Chen Meng-Bing, Li Meng-Hua, Wu Li-Yuan, Wang Rong, Long Xi, Zhang Liang, Sun Wei, Guo Wei-Wei, Pan Yong, Zhang Yun-Shi, Lin Chang, Shi Xi, Yang Shi-Ming
The First Affiliated Hospital of Fujian Medical University, Fuzhou 350005, Fujian, China; College of Otolaryngology Head and Neck Surgery, Chinese PLA General Hospital, Beijing 100853, China; Ankang People's Hospital, Ankang 725000, Shanxi, China.
Key Laboratory of Tropical Biological Resources of Ministry of Education, School of Pharmaceutical Sciences, Hainan University, Haikou 570228, Hainan, China; Academician Workstation of Hainan University (School of Pharmaceutical Sciences), Yazhou Bay, Sanya 572000, Hainan, China; Artificial Auditory Laboratory of Jiangsu Province, Xuzhou Medical University, Xuzhou 221000, Jiangsu, China.
Biochem Pharmacol. 2023 Apr;210:115457. doi: 10.1016/j.bcp.2023.115457. Epub 2023 Feb 16.
NOD-like receptor protein 3 (NLRP3) inflammasomes trigger the inflammatory cascades and participate in various inflammatory diseases, including noise-induced hearing loss (NIHL) caused by oxidative stress. Recently, the anti-inflammatory traditional medicine oridonin (Ori) has been reported to provide hearing protection in mice after noise exposure by blocking the NLRP3-never in mitosis gene A-related kinase 7 (NEK7)-inflammasome complex assembly. Using RNA sequencing analysis, we further elucidated that interleukin 1 receptor type 2 (IL1R2) may be another crucial factor regulated by Ori to protect NIHL. We observed that IL1R2 expression was localized in spiral ganglion neurons, inner and outer hair cells, in Ori-treated mouse cochleae. Additionally, we confirmed that ectopic overexpression of IL1R2 in the inner ears of healthy mice using an adeno-associated virus delivery system significantly reduced noise-induced ribbon synapse lesions and hearing loss by blocking the "cytokine storm" in the inner ear. This study provides a novel theoretical foundation for guiding the clinical treatment of NIHL.

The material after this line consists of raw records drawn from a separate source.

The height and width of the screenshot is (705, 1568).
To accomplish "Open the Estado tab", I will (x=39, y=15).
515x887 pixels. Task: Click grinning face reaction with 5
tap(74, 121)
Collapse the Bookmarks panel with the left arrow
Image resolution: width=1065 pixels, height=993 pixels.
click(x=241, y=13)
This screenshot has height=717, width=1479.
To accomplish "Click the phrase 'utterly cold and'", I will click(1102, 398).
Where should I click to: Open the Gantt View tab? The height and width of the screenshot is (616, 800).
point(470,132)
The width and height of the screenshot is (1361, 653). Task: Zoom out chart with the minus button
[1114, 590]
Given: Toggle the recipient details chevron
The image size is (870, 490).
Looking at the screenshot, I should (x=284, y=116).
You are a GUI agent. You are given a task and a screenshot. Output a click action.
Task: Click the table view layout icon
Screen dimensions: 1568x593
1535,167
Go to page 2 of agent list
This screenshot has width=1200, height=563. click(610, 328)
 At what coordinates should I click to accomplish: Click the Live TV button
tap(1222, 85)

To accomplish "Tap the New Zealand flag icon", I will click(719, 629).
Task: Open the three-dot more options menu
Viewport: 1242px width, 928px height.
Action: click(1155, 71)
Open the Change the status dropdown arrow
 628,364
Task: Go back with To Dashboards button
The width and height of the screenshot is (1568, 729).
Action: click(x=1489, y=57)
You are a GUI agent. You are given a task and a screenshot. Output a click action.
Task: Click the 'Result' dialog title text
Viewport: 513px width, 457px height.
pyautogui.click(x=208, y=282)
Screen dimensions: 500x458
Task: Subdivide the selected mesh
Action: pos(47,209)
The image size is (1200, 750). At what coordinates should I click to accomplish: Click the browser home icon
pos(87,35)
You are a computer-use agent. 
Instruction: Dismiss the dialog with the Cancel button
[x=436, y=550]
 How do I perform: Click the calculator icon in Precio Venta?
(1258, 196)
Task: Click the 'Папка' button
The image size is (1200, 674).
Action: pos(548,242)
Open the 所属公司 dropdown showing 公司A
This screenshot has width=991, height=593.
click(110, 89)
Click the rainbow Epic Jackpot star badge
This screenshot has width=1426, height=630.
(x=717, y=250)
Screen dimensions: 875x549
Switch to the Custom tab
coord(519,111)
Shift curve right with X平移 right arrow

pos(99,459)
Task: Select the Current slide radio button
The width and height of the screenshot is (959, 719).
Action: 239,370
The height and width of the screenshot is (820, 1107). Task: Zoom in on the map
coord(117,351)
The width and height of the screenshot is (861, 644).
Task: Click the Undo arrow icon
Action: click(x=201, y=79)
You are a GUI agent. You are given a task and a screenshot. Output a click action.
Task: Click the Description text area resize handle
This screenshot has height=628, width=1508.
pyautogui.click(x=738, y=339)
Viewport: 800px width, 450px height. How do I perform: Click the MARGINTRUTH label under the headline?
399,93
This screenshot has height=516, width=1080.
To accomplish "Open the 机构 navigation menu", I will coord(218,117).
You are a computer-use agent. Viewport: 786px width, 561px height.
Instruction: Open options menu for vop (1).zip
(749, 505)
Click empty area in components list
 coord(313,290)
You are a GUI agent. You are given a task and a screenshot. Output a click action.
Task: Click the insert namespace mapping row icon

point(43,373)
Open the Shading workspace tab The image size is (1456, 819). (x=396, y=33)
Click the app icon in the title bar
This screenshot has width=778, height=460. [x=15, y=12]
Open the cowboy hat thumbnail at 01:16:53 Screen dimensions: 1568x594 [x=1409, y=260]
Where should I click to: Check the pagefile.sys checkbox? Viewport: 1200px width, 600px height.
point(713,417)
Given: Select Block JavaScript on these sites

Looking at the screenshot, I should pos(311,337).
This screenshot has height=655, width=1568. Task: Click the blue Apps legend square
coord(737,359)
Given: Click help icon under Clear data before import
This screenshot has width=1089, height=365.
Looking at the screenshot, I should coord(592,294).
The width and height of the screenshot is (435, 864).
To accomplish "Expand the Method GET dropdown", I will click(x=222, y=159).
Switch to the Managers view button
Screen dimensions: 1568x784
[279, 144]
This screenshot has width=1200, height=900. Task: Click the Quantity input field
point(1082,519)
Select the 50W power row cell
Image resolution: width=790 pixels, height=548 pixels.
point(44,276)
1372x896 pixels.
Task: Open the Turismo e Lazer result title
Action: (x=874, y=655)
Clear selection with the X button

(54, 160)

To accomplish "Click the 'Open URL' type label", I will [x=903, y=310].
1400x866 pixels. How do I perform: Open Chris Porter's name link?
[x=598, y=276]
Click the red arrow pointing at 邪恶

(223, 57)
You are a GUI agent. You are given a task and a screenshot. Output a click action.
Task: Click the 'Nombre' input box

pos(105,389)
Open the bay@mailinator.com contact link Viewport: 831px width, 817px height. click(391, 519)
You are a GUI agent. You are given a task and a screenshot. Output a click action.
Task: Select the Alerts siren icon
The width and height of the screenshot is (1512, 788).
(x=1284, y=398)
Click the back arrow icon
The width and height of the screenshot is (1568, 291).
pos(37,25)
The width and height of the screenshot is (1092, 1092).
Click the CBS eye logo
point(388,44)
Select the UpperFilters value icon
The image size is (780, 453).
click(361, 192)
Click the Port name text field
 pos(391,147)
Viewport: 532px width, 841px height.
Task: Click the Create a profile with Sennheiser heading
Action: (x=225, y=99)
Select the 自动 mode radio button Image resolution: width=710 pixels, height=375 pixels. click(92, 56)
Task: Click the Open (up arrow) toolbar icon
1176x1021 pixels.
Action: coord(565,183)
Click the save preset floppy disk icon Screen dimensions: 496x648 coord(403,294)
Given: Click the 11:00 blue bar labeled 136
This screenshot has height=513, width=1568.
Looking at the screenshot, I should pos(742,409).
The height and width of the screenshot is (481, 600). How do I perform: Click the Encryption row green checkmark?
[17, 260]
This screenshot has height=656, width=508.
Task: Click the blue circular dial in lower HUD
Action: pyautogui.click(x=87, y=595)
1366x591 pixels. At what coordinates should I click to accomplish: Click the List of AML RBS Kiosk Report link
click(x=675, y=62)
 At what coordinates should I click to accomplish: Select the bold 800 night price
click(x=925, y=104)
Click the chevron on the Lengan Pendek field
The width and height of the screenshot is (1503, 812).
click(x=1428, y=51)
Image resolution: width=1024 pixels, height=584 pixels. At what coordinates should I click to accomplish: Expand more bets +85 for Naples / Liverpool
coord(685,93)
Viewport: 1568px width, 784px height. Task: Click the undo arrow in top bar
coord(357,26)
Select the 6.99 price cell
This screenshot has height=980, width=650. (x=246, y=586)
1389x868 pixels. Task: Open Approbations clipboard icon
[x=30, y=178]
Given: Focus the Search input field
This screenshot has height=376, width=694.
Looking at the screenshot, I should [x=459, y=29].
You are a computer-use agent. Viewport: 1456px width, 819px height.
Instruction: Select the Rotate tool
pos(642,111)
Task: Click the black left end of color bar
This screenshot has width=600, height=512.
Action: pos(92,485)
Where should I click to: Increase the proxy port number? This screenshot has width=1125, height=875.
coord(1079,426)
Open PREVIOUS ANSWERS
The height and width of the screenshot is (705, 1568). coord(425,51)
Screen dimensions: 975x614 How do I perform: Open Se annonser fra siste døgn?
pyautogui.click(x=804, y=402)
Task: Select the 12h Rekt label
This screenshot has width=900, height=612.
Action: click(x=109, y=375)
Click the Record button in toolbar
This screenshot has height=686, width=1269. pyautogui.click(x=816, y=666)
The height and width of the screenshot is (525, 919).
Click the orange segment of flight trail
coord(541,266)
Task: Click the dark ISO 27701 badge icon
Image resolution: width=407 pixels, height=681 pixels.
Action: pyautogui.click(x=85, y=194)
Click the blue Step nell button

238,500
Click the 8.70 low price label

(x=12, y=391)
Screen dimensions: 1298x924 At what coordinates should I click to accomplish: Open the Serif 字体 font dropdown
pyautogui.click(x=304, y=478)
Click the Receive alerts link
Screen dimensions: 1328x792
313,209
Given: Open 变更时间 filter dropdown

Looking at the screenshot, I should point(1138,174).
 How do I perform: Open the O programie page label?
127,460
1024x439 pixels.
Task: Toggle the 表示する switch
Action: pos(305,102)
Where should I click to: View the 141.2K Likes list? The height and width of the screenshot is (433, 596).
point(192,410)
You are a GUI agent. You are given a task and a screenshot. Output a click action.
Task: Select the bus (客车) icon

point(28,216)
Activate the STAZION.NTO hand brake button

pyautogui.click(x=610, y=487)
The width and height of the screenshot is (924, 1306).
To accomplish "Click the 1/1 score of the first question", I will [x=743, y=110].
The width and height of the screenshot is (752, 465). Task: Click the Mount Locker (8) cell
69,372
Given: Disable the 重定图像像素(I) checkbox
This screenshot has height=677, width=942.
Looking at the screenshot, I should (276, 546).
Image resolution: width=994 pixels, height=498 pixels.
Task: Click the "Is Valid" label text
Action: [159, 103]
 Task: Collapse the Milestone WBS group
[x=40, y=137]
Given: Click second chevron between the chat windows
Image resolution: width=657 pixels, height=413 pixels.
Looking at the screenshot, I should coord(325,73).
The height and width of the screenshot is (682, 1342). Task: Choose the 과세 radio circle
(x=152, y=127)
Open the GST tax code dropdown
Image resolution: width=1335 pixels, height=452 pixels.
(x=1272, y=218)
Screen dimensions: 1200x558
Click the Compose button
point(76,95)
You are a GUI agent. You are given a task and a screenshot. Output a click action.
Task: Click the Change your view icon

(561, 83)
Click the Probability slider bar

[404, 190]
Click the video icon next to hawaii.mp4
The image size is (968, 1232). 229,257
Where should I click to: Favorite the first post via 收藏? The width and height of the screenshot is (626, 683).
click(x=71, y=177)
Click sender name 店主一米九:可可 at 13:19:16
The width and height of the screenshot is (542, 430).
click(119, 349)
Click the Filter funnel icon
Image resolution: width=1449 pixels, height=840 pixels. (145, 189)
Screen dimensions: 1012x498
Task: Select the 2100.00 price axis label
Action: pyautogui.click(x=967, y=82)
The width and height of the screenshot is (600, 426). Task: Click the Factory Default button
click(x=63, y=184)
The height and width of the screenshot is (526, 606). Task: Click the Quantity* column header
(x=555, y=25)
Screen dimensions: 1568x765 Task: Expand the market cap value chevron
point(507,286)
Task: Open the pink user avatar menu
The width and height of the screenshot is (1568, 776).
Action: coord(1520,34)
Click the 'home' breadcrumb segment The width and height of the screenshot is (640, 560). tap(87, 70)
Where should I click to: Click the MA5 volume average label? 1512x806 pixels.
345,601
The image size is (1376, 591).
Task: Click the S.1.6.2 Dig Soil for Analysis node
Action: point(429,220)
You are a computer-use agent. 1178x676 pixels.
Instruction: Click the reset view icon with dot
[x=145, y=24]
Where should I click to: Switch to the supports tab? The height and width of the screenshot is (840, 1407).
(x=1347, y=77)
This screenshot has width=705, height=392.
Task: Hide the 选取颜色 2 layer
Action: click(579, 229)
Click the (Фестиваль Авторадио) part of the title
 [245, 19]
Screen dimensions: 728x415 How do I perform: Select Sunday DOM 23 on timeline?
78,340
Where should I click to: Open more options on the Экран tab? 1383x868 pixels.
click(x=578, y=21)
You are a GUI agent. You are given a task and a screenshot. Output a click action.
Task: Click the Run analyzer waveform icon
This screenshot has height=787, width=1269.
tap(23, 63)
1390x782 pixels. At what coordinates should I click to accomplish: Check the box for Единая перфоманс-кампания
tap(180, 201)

NOD样受体蛋白3(NLRP3)炎性小体触发炎症级联反应,并参与各种炎症性疾病,包括由氧化应激引起的噪声性听力损失(NIHL)。最近,有报道称,抗炎传统药物冬凌草甲素(Ori)通过阻断NLRP3-有丝分裂期基因A相关激酶7(NEK7)-炎性小体复合物组装,在噪声暴露后的小鼠中提供听力保护。通过RNA测序分析,我们进一步阐明白细胞介素1受体2型(IL1R2)可能是Ori调控以保护NIHL的另一个关键因素。我们观察到,在Ori处理的小鼠耳蜗中,IL1R2表达定位于螺旋神经节神经元、内毛细胞和外毛细胞。此外,我们证实,使用腺相关病毒递送系统在健康小鼠内耳中异位过表达IL1R2,通过阻断内耳中的“细胞因子风暴”,显著减少了噪声诱导的带状突触损伤和听力损失。本研究为指导NIHL的临床治疗提供了新的理论基础。